Charleston, USA
Talk's summary
In a sense, the field of haptics has always been concerned with affect: the use of touch technologies to elicit emotional responses goes back to the earliest instantiations of haptics in the 1970s. However, the emergence of affective haptics as a discrete subfield of haptics research, beginning in the early 2000s and expanding gradually thereafter, provided a new language for describing existing research into devices like shirts, vests, wristbands, and robots that aimed at creating, maintaining, and cementing affective bonds between remote communicative subjects. A central motivation for this research concerns the purported inadequacy of audiovisual media in conveying emotions: sight and sound on their own, from this perspective, will always fall short in their efforts to provide emotionally meaningful mediated experiences and connections, reaching a limit that cannot be surpassed without the addition of another sensory modality. During the COVID-19 pandemic, the absence of physical touch from intersubjective communication seemed to expose these limits; migrating from face-to-face communication to communication mediated by an audiovisual apparatus proved straining to our mental health, with media reports frequently documenting our unfulfilled need to touch and caress our distanced loved ones. Specific to affective haptics, this pandemic has been something of a missed opportunity: given the desire for affective tactile contact at a distance, physical distancing conditions could have occasioned a widespread uptake of affective haptics devices and applications.

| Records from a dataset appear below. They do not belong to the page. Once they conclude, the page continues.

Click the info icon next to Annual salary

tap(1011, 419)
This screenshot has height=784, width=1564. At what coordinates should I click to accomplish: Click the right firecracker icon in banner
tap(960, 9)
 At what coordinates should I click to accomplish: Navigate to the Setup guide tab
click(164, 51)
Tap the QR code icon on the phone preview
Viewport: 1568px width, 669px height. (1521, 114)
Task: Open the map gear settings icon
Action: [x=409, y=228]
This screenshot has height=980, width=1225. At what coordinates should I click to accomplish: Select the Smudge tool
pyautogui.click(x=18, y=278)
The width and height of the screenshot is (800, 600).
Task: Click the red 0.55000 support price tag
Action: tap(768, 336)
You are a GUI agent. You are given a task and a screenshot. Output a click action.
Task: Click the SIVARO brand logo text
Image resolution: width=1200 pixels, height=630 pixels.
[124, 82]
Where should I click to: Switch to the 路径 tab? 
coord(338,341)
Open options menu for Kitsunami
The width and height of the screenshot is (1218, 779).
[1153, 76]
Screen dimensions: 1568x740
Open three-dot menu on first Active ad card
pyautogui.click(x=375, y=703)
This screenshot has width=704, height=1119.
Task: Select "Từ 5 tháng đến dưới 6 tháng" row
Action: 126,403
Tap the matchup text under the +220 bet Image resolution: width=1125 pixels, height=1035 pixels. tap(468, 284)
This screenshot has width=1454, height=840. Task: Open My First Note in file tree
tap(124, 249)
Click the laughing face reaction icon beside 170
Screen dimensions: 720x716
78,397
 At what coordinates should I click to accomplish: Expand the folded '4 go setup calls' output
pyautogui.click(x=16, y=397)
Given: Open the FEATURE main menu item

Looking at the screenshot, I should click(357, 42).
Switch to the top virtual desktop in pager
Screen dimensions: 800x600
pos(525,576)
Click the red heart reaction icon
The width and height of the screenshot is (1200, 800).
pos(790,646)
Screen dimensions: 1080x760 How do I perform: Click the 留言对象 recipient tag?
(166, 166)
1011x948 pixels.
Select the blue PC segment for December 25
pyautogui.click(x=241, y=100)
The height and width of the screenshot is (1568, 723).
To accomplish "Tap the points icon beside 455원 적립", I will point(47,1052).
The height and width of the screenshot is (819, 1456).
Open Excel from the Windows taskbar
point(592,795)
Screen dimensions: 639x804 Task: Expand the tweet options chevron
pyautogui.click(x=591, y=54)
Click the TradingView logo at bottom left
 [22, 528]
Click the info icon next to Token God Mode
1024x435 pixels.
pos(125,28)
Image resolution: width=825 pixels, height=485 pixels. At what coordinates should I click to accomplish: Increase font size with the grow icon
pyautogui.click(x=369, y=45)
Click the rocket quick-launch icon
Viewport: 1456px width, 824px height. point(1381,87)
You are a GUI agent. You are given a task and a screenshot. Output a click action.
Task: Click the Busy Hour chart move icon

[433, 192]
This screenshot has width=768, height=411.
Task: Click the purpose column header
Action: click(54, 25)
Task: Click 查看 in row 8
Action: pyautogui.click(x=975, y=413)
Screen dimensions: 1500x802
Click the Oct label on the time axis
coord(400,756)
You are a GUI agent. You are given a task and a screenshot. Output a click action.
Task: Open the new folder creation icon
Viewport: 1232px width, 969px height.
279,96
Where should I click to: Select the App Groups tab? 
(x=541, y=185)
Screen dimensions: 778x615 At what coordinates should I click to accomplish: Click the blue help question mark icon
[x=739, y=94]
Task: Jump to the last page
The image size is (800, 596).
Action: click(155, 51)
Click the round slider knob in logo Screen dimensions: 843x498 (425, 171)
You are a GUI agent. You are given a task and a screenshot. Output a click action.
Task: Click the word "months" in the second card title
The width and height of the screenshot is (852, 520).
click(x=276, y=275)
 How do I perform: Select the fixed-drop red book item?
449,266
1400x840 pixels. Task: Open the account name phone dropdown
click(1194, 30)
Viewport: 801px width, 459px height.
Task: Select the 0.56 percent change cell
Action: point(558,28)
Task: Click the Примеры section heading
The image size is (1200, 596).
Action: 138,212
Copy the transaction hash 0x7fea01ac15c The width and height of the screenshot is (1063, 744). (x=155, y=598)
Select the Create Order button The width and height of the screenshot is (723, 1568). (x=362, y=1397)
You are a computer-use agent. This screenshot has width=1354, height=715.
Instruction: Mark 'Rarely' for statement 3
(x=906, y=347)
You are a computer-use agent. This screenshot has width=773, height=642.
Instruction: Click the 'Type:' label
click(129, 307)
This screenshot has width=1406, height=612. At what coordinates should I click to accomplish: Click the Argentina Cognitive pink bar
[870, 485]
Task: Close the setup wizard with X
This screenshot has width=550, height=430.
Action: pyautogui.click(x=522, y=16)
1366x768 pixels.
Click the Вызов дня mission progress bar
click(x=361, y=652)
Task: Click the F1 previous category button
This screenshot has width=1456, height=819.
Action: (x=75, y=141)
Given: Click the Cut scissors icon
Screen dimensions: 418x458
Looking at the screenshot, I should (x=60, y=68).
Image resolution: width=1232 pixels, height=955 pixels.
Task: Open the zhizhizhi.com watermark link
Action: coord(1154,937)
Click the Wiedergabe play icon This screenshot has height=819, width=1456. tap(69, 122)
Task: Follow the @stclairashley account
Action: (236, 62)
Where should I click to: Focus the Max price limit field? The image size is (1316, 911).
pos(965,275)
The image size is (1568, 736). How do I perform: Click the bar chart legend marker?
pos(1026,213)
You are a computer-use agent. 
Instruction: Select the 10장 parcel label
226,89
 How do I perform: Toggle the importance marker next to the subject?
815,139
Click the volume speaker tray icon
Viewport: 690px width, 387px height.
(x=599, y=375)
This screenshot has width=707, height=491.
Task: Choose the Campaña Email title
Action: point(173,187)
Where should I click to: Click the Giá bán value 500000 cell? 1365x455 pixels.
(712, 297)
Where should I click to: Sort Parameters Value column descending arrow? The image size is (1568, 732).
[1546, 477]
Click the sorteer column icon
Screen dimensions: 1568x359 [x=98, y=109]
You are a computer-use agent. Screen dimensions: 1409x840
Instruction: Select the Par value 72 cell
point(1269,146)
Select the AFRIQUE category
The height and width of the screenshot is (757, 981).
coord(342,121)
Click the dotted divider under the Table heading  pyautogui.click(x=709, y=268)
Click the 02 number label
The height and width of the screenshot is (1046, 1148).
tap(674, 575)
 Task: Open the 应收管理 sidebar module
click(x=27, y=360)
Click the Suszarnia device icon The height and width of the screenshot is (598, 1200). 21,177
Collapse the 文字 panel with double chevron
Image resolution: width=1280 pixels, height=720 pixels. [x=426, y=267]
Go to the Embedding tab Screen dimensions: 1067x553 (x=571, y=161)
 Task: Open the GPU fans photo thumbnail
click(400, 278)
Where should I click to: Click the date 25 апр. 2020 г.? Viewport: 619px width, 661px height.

Instead, mediated communication remains heavily and almost exclusively reliant on the audiovisual, with considerations of haptics virtually non-existent. To critically evaluate this situation, I approach affective haptics in extended reality from the intersection of media theory, media history, and Science and Technology Studies (STS). Reviewing recent examples and applications of affective haptics, I offer some speculations on why such technologies have not been more widely adopted. Then, looking forward, I raise ethical concerns around the potential uptake of affective haptics, focusing on the experimental processes by which affective haptics captures, segments, and quantifies both touch and affect.